#### WORK TO BE COMPLETED:
This task requires every entry to be set down again exactly.

#### EXTRACTED RECORDS:

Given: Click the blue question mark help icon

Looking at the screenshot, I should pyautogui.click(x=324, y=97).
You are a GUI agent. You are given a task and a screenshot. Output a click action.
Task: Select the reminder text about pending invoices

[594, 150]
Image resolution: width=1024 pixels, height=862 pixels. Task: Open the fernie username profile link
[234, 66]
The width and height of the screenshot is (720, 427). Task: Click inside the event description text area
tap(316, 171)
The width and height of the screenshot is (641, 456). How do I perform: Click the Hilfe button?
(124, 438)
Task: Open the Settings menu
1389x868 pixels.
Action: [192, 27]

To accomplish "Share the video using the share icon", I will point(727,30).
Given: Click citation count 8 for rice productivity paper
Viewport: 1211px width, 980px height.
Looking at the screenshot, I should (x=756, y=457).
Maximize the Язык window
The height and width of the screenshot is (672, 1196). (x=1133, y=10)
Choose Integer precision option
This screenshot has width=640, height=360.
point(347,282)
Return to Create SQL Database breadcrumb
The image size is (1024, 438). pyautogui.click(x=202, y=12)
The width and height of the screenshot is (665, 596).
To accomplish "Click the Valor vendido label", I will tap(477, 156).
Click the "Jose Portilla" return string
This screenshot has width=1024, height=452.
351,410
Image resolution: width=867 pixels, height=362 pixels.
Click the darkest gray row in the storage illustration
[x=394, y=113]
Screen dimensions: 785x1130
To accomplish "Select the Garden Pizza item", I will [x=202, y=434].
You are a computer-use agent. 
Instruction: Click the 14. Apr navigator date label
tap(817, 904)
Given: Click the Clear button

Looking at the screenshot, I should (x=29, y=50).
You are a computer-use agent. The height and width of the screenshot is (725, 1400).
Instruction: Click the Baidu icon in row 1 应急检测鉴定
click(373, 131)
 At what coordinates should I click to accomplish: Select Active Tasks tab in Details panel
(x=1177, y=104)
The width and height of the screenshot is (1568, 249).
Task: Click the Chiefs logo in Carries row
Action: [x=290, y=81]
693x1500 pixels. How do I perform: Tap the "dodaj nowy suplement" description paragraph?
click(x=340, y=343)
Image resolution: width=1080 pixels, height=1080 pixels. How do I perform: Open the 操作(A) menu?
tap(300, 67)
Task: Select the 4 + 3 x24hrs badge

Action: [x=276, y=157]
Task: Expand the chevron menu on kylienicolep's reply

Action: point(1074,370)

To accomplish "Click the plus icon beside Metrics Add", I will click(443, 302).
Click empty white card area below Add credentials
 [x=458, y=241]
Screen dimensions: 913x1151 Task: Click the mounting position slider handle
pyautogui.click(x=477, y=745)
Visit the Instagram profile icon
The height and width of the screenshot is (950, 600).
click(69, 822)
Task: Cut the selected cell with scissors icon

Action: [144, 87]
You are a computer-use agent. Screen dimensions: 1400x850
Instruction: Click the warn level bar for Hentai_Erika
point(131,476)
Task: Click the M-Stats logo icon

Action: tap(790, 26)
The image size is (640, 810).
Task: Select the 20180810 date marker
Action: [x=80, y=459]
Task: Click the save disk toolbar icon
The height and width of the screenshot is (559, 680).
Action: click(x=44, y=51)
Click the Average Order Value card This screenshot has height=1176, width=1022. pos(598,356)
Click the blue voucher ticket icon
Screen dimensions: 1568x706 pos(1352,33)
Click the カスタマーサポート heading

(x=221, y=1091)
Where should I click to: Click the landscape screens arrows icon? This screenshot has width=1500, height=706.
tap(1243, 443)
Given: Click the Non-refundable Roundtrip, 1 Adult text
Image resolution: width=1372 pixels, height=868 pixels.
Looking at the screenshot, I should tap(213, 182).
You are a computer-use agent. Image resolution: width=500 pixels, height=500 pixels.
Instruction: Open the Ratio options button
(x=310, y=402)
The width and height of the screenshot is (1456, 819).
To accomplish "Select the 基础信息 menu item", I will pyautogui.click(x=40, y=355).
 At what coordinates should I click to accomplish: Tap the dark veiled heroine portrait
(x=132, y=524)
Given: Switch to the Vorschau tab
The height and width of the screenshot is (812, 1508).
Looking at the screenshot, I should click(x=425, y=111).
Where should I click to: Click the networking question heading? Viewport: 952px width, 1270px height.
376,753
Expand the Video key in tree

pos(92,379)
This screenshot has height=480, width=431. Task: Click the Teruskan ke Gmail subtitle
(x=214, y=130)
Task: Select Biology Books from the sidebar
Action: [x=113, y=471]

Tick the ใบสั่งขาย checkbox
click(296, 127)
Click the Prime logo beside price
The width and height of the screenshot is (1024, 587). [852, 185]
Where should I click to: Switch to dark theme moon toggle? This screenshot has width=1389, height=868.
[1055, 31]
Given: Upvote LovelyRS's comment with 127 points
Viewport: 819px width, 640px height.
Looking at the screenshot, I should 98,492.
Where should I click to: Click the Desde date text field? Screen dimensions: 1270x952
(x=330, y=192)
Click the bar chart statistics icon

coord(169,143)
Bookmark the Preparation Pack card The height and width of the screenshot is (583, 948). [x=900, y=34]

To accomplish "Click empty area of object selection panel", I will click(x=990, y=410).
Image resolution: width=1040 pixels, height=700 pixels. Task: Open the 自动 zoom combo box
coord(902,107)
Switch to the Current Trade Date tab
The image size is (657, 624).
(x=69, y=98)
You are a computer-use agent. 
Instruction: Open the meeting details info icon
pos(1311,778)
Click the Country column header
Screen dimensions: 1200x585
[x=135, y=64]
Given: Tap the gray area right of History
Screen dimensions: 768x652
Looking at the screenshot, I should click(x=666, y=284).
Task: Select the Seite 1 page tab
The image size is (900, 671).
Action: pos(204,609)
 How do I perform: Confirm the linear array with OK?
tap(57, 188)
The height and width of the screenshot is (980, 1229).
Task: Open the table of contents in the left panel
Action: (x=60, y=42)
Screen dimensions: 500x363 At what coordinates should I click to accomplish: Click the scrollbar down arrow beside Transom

#### SOLVED EXERCISE:
Given: Click the blue question mark help icon

Looking at the screenshot, I should pyautogui.click(x=324, y=97).
You are a GUI agent. You are given a task and a screenshot. Output a click action.
Task: Select the reminder text about pending invoices

[594, 150]
Image resolution: width=1024 pixels, height=862 pixels. Task: Open the fernie username profile link
[234, 66]
The width and height of the screenshot is (720, 427). Task: Click inside the event description text area
tap(316, 171)
The width and height of the screenshot is (641, 456). How do I perform: Click the Hilfe button?
(124, 438)
Task: Open the Settings menu
1389x868 pixels.
Action: [192, 27]

To accomplish "Share the video using the share icon", I will point(727,30).
Given: Click citation count 8 for rice productivity paper
Viewport: 1211px width, 980px height.
Looking at the screenshot, I should (x=756, y=457).
Maximize the Язык window
The height and width of the screenshot is (672, 1196). (x=1133, y=10)
Choose Integer precision option
This screenshot has width=640, height=360.
point(347,282)
Return to Create SQL Database breadcrumb
The image size is (1024, 438). pyautogui.click(x=202, y=12)
The width and height of the screenshot is (665, 596).
To accomplish "Click the Valor vendido label", I will tap(477, 156).
Click the "Jose Portilla" return string
This screenshot has width=1024, height=452.
351,410
Image resolution: width=867 pixels, height=362 pixels.
Click the darkest gray row in the storage illustration
[x=394, y=113]
Screen dimensions: 785x1130
To accomplish "Select the Garden Pizza item", I will [x=202, y=434].
You are a computer-use agent. 
Instruction: Click the 14. Apr navigator date label
tap(817, 904)
Given: Click the Clear button

Looking at the screenshot, I should (x=29, y=50).
You are a computer-use agent. The height and width of the screenshot is (725, 1400).
Instruction: Click the Baidu icon in row 1 应急检测鉴定
click(373, 131)
 At what coordinates should I click to accomplish: Select Active Tasks tab in Details panel
(x=1177, y=104)
The width and height of the screenshot is (1568, 249).
Task: Click the Chiefs logo in Carries row
Action: [x=290, y=81]
693x1500 pixels. How do I perform: Tap the "dodaj nowy suplement" description paragraph?
click(x=340, y=343)
Image resolution: width=1080 pixels, height=1080 pixels. How do I perform: Open the 操作(A) menu?
tap(300, 67)
Task: Select the 4 + 3 x24hrs badge

Action: [x=276, y=157]
Task: Expand the chevron menu on kylienicolep's reply

Action: point(1074,370)

To accomplish "Click the plus icon beside Metrics Add", I will click(443, 302).
Click empty white card area below Add credentials
 [x=458, y=241]
Screen dimensions: 913x1151 Task: Click the mounting position slider handle
pyautogui.click(x=477, y=745)
Visit the Instagram profile icon
The height and width of the screenshot is (950, 600).
click(69, 822)
Task: Cut the selected cell with scissors icon

Action: [144, 87]
You are a computer-use agent. Screen dimensions: 1400x850
Instruction: Click the warn level bar for Hentai_Erika
point(131,476)
Task: Click the M-Stats logo icon

Action: tap(790, 26)
The image size is (640, 810).
Task: Select the 20180810 date marker
Action: [x=80, y=459]
Task: Click the save disk toolbar icon
The height and width of the screenshot is (559, 680).
Action: click(x=44, y=51)
Click the Average Order Value card This screenshot has height=1176, width=1022. pos(598,356)
Click the blue voucher ticket icon
Screen dimensions: 1568x706 pos(1352,33)
Click the カスタマーサポート heading

(x=221, y=1091)
Where should I click to: Click the landscape screens arrows icon? This screenshot has width=1500, height=706.
tap(1243, 443)
Given: Click the Non-refundable Roundtrip, 1 Adult text
Image resolution: width=1372 pixels, height=868 pixels.
Looking at the screenshot, I should tap(213, 182).
You are a computer-use agent. Image resolution: width=500 pixels, height=500 pixels.
Instruction: Open the Ratio options button
(x=310, y=402)
The width and height of the screenshot is (1456, 819).
To accomplish "Select the 基础信息 menu item", I will pyautogui.click(x=40, y=355).
 At what coordinates should I click to accomplish: Tap the dark veiled heroine portrait
(x=132, y=524)
Given: Switch to the Vorschau tab
The height and width of the screenshot is (812, 1508).
Looking at the screenshot, I should click(x=425, y=111).
Where should I click to: Click the networking question heading? Viewport: 952px width, 1270px height.
376,753
Expand the Video key in tree

pos(92,379)
This screenshot has height=480, width=431. Task: Click the Teruskan ke Gmail subtitle
(x=214, y=130)
Task: Select Biology Books from the sidebar
Action: [x=113, y=471]

Tick the ใบสั่งขาย checkbox
click(296, 127)
Click the Prime logo beside price
The width and height of the screenshot is (1024, 587). [852, 185]
Where should I click to: Switch to dark theme moon toggle? This screenshot has width=1389, height=868.
[1055, 31]
Given: Upvote LovelyRS's comment with 127 points
Viewport: 819px width, 640px height.
Looking at the screenshot, I should 98,492.
Where should I click to: Click the Desde date text field? Screen dimensions: 1270x952
(x=330, y=192)
Click the bar chart statistics icon

coord(169,143)
Bookmark the Preparation Pack card The height and width of the screenshot is (583, 948). [x=900, y=34]

To accomplish "Click empty area of object selection panel", I will click(x=990, y=410).
Image resolution: width=1040 pixels, height=700 pixels. Task: Open the 自动 zoom combo box
coord(902,107)
Switch to the Current Trade Date tab
The image size is (657, 624).
(x=69, y=98)
You are a computer-use agent. 
Instruction: Open the meeting details info icon
pos(1311,778)
Click the Country column header
Screen dimensions: 1200x585
[x=135, y=64]
Given: Tap the gray area right of History
Screen dimensions: 768x652
Looking at the screenshot, I should click(x=666, y=284).
Task: Select the Seite 1 page tab
The image size is (900, 671).
Action: pos(204,609)
 How do I perform: Confirm the linear array with OK?
tap(57, 188)
The height and width of the screenshot is (980, 1229).
Task: Open the table of contents in the left panel
Action: (x=60, y=42)
Screen dimensions: 500x363 At what coordinates should I click to accomplish: Click the scrollbar down arrow beside Transom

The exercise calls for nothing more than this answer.